In Brazilië werken ongeveer 17,8 miljoen mensen op het platteland, een aantal dat overeenkomt met 21,1% van de economisch actieve bevolking van het land.
Het werk in het veld ontwikkelt zich niet homogeen, er zijn verschillende vormen van relatie. Zo worden ze ingedeeld in:
• Krakers: dit zijn plattelandsarbeiders die overheidsgrond bezetten met het doel landbouw en veeteelt te ontwikkelen.
• Partners: Dit zijn samenwerkingsverbanden tussen de landeigenaar en een landarbeider. Zo levert de ene de agrarische ruimte en de andere de arbeidskrachten. Aan het einde van het proces wordt de gehele productie verdeeld volgens een vooraf opgestelde afspraak, om het percentage te bepalen dat voor elk van de partijen past.
• Kleine landeigenaren: dit zijn kleine plattelandsproducenten die op hun land werken, meestal met gezinsarbeid. De productie die op het terrein wordt gegenereerd, is bestemd voor de familie zelf en het overschot wordt op de lokale markt verkocht.
• Huurders: Boeren die geen land bezitten maar wel landbouwmachines hebben. Dus om te produceren huren of pachten ze de grond van derden. De huurbetaling geschiedt contant of met een deel van de productie.

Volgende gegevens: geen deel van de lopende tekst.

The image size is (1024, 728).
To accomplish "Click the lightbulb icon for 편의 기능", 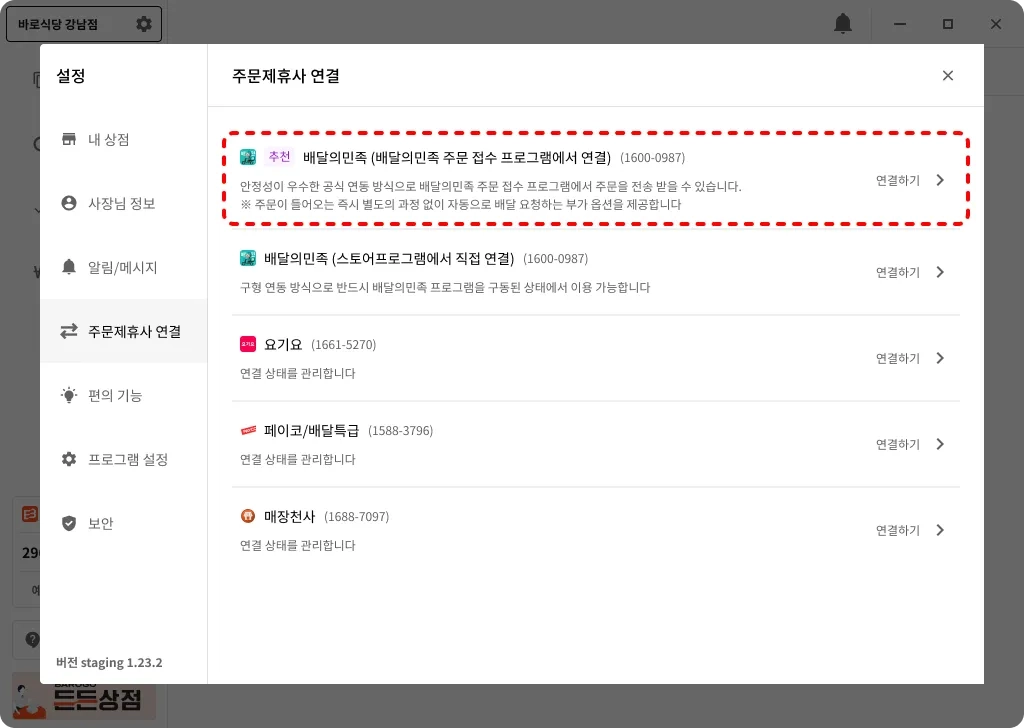I will coord(69,395).
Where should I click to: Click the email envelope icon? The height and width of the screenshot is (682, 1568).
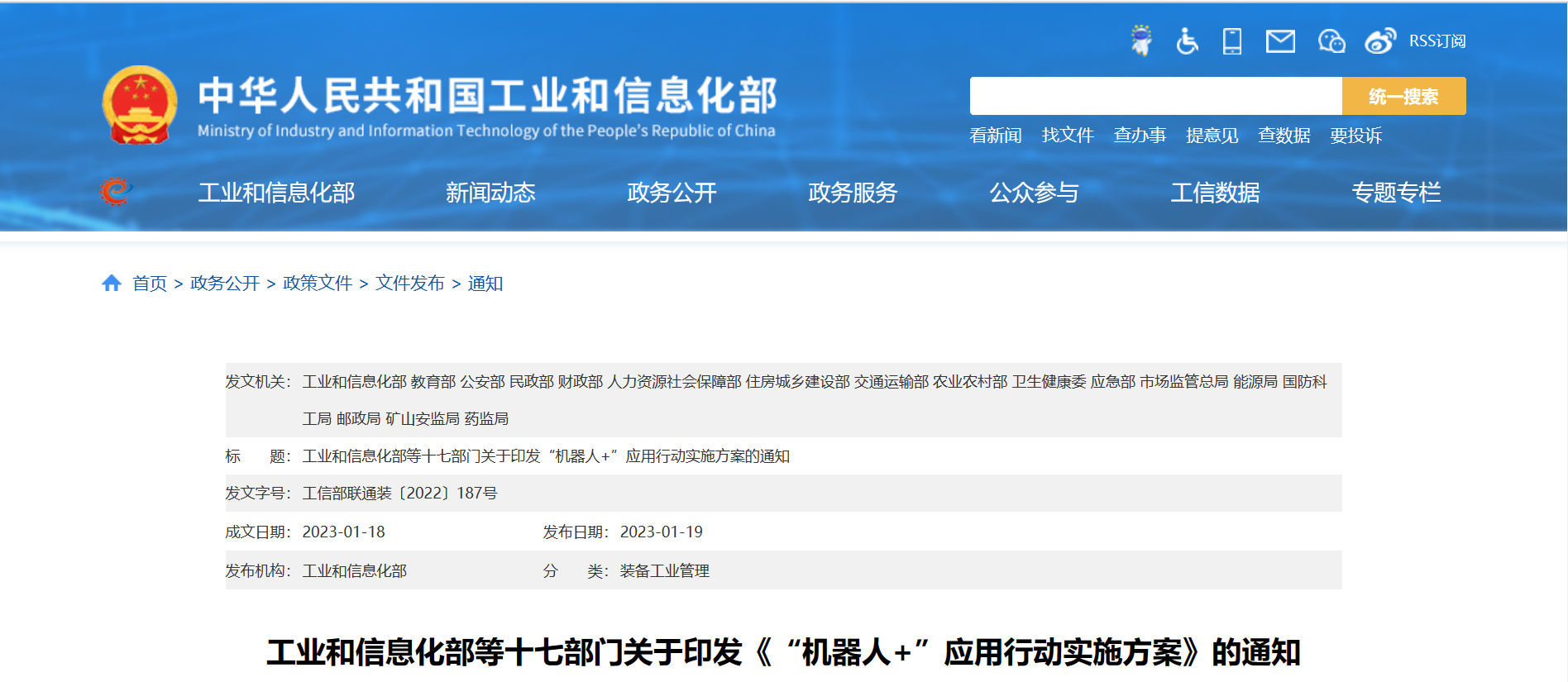coord(1280,41)
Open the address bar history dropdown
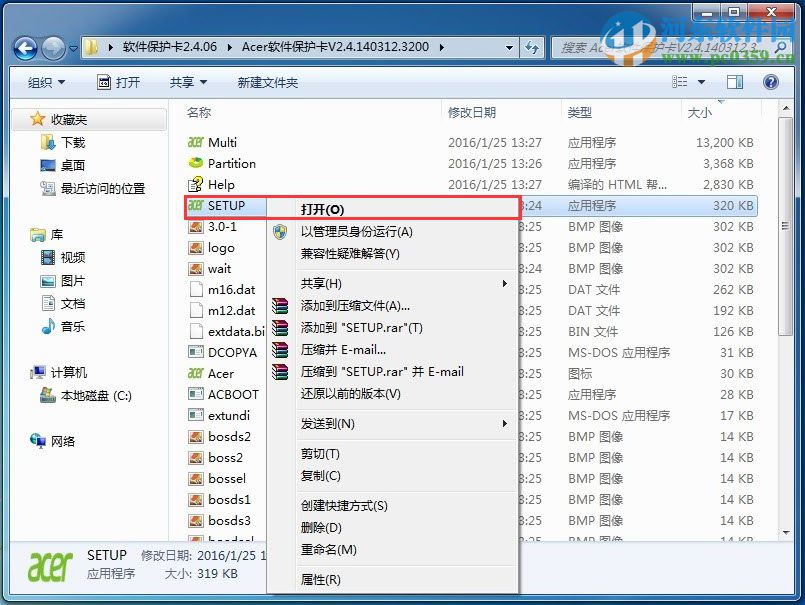Image resolution: width=805 pixels, height=605 pixels. (x=507, y=47)
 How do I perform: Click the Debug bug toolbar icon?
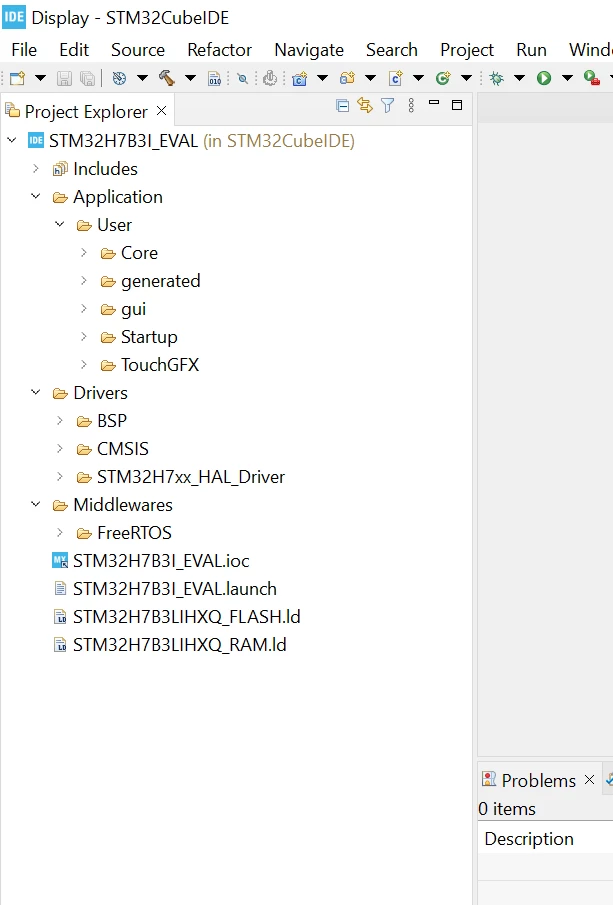pos(496,78)
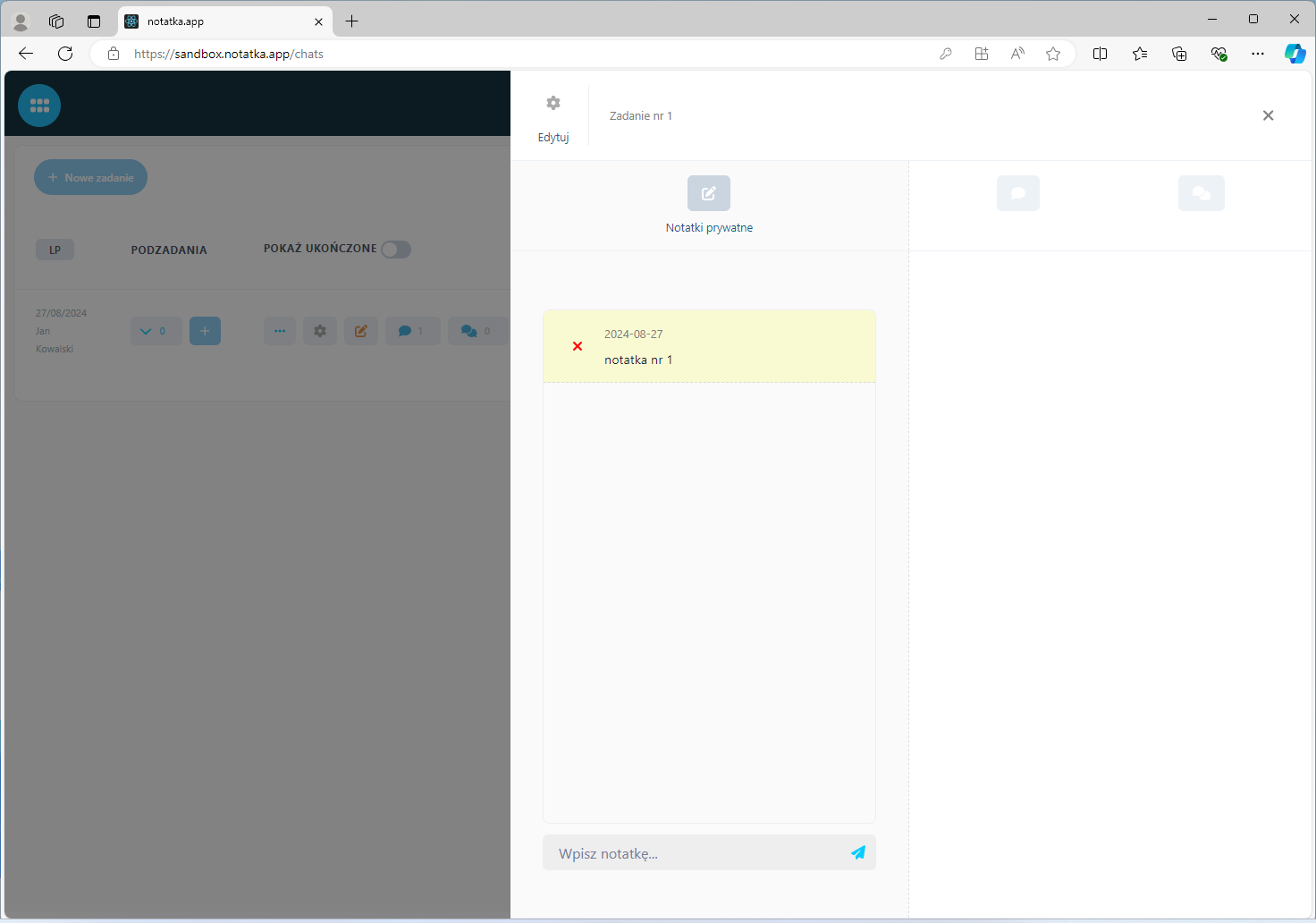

• Vaste medewerkers: ik werk met enige stabiliteit. Dit betekent dat de service geen vaste looptijd heeft, dat wil zeggen dat deze vast is.
• Tijdelijk loontrekkenden: Landarbeiders die voor een bepaalde periode werkzaamheden verrichten. Deze werkrelatie kan plaatsvinden per dag, contracten, oogstperiodes. Dit is gebruikelijk bij het snijden van riet; de bóias-frias werken een paar maanden per jaar.
• Onbetaald: Komt overeen met het werk dat vele malen wordt uitgevoerd door de familiegroep (kinderen, echtgenotes, enz.), zonder betaling van loon. Er is nog een andere vorm van onbetaald werk: slavenarbeid, die op sommige boerderijen in Brazilië nog steeds wordt uitgeoefend.